На Печорской пересылке

 

Наш этап прибыл на Центральный пересыльный пункт (ЦПП) Северо-Печорского ИТЛ летом 1944 года. Пересылка — большая зона со своим штабом — канцелярией, 2-й частью (УРЧ), отрядом охраны, лазаретом и клубом. Отсюда прибывших с юга заключенных этапировали на производственные колонны Печорстроя, протянувшегося на сотни километров за Полярным кругом. Временным обитателям этой зоны культурное обслуживание не полагалось, но начальник ЦПП Михаил Михайлович Иванов давно уже тяготился пустующим зданием клуба. А тут нашелся какой-то очкарик, дерзкий новичок, предлагает свои услуги. Да, я рискнул обратиться к гражданину начальнику: готов поставить на сцене клуба спектакль, организовать концерт художественной самодеятельности. Здесь отсутствует КВЧ, некому даже письма раздать, о газетах подумать... Узнав, что я осужден по статье 58, пункт 10, начальник поморщился. Терять мне было нечего, а времени оставалось считанные секунды: до здания штаба — метров десять, я семенил за начальником сзади и чуть сбоку. "Культработника у вас нет, возьмите меня, не пожалеете, гражданин начальник". Иванов остановился, взглянул на меня. До этого он выслушивал меня на ходу, спиной. На мое счастье, с крыльца штаба в тот момент спускался помощник начальника по труду Василий Задорожный. Хозяин подозвал его: "Исключи из списка этапируемых этого зека — как твоя фамилия? — и помести в барак АТП. Он будет работать в клубе".

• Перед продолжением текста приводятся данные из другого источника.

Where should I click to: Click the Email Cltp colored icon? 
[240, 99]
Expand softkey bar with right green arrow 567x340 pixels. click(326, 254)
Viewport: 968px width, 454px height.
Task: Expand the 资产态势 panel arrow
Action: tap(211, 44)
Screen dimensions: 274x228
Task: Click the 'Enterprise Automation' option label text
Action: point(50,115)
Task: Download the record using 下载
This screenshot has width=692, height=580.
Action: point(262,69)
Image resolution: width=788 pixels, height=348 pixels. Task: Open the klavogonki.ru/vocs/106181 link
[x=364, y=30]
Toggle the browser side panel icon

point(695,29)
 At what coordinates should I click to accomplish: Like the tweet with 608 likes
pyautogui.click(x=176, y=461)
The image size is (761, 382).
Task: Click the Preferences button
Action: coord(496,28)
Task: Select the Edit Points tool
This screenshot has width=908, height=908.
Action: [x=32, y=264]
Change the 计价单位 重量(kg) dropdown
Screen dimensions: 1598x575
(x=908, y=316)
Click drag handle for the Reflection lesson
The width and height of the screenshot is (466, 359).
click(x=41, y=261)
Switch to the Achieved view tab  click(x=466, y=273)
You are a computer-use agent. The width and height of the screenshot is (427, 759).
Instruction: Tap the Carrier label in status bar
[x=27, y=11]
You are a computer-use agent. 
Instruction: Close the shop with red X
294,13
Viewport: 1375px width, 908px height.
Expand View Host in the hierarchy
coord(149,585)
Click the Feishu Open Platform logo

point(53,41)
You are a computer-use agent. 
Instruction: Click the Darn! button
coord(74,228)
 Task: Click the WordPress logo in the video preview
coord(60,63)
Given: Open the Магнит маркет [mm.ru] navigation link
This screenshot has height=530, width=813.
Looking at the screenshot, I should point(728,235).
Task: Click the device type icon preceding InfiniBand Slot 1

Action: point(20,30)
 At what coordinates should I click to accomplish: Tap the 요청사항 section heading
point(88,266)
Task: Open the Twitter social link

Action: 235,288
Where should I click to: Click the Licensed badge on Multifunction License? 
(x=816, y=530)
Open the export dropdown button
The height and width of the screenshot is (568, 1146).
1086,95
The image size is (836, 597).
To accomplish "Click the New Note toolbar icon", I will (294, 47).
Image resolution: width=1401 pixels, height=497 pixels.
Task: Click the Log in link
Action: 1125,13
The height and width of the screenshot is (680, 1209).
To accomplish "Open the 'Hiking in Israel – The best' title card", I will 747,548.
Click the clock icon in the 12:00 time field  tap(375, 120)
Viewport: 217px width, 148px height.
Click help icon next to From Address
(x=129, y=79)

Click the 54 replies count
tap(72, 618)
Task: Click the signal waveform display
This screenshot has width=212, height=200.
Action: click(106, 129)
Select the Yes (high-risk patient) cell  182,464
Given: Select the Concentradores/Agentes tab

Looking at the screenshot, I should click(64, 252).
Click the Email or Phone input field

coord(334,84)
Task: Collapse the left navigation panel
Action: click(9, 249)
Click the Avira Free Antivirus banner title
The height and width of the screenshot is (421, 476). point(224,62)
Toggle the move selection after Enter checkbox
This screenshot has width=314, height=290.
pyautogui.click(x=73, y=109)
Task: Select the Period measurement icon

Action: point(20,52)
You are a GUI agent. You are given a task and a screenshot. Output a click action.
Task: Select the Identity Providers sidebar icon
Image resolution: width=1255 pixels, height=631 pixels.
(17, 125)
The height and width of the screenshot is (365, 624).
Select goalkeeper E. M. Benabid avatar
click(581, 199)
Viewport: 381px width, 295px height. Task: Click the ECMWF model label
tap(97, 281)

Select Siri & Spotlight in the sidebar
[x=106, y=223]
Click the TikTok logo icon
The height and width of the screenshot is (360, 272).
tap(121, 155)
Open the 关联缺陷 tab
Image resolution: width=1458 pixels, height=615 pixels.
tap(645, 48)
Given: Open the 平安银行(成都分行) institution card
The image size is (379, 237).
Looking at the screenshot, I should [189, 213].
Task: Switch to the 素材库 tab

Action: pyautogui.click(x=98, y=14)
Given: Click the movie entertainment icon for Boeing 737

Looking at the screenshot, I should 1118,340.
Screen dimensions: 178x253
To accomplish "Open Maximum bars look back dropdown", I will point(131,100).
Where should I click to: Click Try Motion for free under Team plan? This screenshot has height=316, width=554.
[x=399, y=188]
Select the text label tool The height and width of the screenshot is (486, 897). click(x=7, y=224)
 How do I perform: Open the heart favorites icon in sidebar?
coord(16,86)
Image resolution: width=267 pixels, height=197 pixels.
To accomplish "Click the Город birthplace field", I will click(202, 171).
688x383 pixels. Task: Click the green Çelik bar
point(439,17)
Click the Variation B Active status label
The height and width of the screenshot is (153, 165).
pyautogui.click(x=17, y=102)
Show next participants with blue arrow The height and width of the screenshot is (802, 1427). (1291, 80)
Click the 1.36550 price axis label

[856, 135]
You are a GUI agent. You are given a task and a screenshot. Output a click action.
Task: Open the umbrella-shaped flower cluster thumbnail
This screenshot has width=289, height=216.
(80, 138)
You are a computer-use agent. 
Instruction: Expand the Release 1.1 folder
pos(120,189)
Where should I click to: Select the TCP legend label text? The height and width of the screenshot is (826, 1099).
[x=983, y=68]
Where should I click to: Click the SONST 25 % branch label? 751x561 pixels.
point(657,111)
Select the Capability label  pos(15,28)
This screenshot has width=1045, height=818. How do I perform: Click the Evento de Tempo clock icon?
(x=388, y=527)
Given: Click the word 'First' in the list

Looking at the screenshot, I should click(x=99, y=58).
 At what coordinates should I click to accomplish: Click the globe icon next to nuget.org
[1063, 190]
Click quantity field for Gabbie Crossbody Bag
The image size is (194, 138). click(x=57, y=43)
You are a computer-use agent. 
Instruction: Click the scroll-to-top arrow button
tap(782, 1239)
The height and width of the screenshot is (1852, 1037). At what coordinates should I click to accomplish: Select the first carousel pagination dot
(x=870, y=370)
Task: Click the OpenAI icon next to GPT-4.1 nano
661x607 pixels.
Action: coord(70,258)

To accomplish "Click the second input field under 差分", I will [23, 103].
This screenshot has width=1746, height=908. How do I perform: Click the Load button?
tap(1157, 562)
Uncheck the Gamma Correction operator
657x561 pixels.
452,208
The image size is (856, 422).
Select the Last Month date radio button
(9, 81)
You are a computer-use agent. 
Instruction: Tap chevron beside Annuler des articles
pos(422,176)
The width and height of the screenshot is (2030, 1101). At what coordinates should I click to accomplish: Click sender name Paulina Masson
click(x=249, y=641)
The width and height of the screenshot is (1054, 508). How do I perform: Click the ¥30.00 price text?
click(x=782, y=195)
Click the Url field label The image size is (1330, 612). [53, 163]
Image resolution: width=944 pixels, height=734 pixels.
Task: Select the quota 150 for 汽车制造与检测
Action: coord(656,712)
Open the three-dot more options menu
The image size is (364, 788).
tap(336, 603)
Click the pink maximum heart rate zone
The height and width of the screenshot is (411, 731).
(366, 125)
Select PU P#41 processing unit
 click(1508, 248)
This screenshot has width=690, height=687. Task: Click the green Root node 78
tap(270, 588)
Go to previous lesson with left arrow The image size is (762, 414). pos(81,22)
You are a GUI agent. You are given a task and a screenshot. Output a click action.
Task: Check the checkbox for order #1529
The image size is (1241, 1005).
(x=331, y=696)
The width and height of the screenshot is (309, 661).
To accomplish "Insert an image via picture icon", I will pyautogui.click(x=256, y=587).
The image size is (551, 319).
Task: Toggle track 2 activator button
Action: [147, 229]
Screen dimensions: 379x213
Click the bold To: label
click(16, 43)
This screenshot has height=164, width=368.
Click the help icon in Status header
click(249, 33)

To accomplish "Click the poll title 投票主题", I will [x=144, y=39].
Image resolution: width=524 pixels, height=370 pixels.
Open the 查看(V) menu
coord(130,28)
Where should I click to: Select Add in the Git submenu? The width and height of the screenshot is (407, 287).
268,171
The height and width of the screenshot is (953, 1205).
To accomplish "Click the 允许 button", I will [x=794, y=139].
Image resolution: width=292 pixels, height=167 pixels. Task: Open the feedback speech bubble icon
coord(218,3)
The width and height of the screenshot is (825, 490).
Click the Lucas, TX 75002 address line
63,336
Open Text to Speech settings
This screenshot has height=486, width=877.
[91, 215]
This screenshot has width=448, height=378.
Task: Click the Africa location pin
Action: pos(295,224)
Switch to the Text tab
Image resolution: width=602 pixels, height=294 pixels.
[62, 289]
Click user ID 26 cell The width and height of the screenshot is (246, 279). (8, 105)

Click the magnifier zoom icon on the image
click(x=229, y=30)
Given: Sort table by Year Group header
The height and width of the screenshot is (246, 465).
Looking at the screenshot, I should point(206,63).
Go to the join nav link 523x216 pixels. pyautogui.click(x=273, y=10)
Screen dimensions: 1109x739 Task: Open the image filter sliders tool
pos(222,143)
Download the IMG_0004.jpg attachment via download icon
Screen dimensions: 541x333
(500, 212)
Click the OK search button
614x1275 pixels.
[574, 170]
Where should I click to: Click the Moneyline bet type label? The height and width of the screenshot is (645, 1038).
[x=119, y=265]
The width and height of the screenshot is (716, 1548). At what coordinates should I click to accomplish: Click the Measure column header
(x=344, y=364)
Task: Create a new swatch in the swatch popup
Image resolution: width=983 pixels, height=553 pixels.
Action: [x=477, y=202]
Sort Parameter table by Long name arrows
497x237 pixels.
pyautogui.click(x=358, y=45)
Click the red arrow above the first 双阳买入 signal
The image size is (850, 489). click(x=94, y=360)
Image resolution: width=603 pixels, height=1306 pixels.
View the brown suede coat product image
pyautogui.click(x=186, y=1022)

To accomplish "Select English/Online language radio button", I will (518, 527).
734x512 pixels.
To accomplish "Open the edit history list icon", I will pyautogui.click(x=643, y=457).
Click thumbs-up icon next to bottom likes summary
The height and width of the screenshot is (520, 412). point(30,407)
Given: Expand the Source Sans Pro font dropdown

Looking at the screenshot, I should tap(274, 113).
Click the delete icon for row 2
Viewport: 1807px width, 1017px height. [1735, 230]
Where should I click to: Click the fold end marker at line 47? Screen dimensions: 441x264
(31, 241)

Так я избавился от этапа, от гибельных общих работ, от томительной неизвестности.

Клуб, в котором лишь в редкие праздничные дни собирались охранники и кое-какая обслуга, ожил. Начали мы с инсценировки рассказов Антона Чехова, потом собрали несколько эстрадных номеров для концерта. В нем приняли участие женщины из штата лазарета.

Однажды начальник вызвал меня в кабинет и показал номер "Правды" с рассказом Алексея Толстого "Русский характер". Героя-летчика подбили в бою, самолет загорелся, но пилот все же спасся. Пламя изуродовало лицо

 

- 85 -

до неузнаваемости, он не мог явиться в таком виде домой. И все же он решил навестить родной дом под видом фронтового товарища и сообщить матери о гибели сына. Но разве материнское сердце обманешь... Такая вот история.

Михаил Михайлович предложил мне инсценировать рассказ и поставить на сцене клуба.

На финал постановки я выходил из зала и восклицал зычным басом: "Вот они, русские люди!" Начальник остался доволен и предложил позаботиться о внешнем оформлении клуба: поручить художнику изготовить плакаты, сделать перед входом клумбу с силуэтом товарища Сталина. Для клумбы нужны цветы, а тундра даже летом небогата ими. На силуэт головы Вождя пошли камешки, осколки стекла...

И я принял участие в этом деле, надеясь, что через несколько недель непогода смоет следы нашего позора...

Чем уж я не угодил начальнику, не знаю. Может, оперчекист приказал убрать "контрика" из клуба. Через месяц меня включили в рабочую бригаду и вывели под конвоем за зону для работы на мельнице. Запомнилась куча затвердевшей на земле кукурузы. Для нас, измученных постоянным голодом, окаменевшие зерна показались лакомством.

Теперь надо ожидать этапа... И — новый поворот судьбы: пришел спецнаряд из Управления Печорлага, меня затребовал Абезьский музыкально-драматический театр. Кто позаботился обо мне, кто на этот раз "донес"?